→ Work to do
Edit the data below so that every "Instruction" becomes "Step", with nothing else altered.

Word and element location data:
┌──

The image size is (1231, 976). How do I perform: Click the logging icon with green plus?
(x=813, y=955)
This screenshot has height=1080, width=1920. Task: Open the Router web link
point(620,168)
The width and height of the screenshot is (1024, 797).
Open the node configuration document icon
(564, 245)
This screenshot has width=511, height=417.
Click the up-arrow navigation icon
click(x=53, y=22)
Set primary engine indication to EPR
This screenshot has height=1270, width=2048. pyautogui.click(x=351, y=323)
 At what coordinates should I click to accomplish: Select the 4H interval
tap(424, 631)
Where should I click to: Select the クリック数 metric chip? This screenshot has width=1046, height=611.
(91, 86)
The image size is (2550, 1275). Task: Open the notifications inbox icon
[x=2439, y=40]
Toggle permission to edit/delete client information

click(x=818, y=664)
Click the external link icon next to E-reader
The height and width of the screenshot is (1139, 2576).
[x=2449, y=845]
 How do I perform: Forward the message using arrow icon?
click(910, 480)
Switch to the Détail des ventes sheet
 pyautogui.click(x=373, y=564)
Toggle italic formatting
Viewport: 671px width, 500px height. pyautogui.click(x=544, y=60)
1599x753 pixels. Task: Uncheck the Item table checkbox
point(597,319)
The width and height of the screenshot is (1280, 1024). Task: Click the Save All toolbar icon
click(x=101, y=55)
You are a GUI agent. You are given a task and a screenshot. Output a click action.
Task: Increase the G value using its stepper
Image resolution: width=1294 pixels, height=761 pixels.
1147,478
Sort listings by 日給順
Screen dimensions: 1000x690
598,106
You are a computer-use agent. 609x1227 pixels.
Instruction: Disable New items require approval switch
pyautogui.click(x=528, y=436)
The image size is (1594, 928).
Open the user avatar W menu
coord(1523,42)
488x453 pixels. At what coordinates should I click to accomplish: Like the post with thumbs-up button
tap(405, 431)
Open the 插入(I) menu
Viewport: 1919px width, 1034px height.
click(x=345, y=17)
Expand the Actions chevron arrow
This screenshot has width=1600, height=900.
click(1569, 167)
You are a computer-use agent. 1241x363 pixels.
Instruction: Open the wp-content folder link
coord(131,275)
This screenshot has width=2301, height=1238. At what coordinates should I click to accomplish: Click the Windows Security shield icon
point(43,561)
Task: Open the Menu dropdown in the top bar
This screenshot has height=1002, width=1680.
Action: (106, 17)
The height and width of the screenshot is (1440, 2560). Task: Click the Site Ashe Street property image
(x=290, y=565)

└──

→ Answer for the task
The image size is (1231, 976). How do I perform: Click the logging icon with green plus?
(x=813, y=955)
This screenshot has height=1080, width=1920. Task: Open the Router web link
point(620,168)
The width and height of the screenshot is (1024, 797).
Open the node configuration document icon
(564, 245)
This screenshot has width=511, height=417.
Click the up-arrow navigation icon
click(x=53, y=22)
Set primary engine indication to EPR
This screenshot has height=1270, width=2048. pyautogui.click(x=351, y=323)
 At what coordinates should I click to accomplish: Select the 4H interval
tap(424, 631)
Where should I click to: Select the クリック数 metric chip? This screenshot has width=1046, height=611.
(91, 86)
The image size is (2550, 1275). Task: Open the notifications inbox icon
[x=2439, y=40]
Toggle permission to edit/delete client information

click(x=818, y=664)
Click the external link icon next to E-reader
The height and width of the screenshot is (1139, 2576).
[x=2449, y=845]
 How do I perform: Forward the message using arrow icon?
click(910, 480)
Switch to the Détail des ventes sheet
 pyautogui.click(x=373, y=564)
Toggle italic formatting
Viewport: 671px width, 500px height. pyautogui.click(x=544, y=60)
1599x753 pixels. Task: Uncheck the Item table checkbox
point(597,319)
The width and height of the screenshot is (1280, 1024). Task: Click the Save All toolbar icon
click(x=101, y=55)
You are a GUI agent. You are given a task and a screenshot. Output a click action.
Task: Increase the G value using its stepper
Image resolution: width=1294 pixels, height=761 pixels.
1147,478
Sort listings by 日給順
Screen dimensions: 1000x690
598,106
You are a computer-use agent. 609x1227 pixels.
Step: Disable New items require approval switch
pyautogui.click(x=528, y=436)
The image size is (1594, 928).
Open the user avatar W menu
coord(1523,42)
488x453 pixels. At what coordinates should I click to accomplish: Like the post with thumbs-up button
tap(405, 431)
Open the 插入(I) menu
Viewport: 1919px width, 1034px height.
click(x=345, y=17)
Expand the Actions chevron arrow
This screenshot has width=1600, height=900.
click(1569, 167)
You are a computer-use agent. 1241x363 pixels.
Step: Open the wp-content folder link
coord(131,275)
This screenshot has width=2301, height=1238. At what coordinates should I click to accomplish: Click the Windows Security shield icon
point(43,561)
Task: Open the Menu dropdown in the top bar
This screenshot has height=1002, width=1680.
Action: (106, 17)
The height and width of the screenshot is (1440, 2560). Task: Click the Site Ashe Street property image
(x=290, y=565)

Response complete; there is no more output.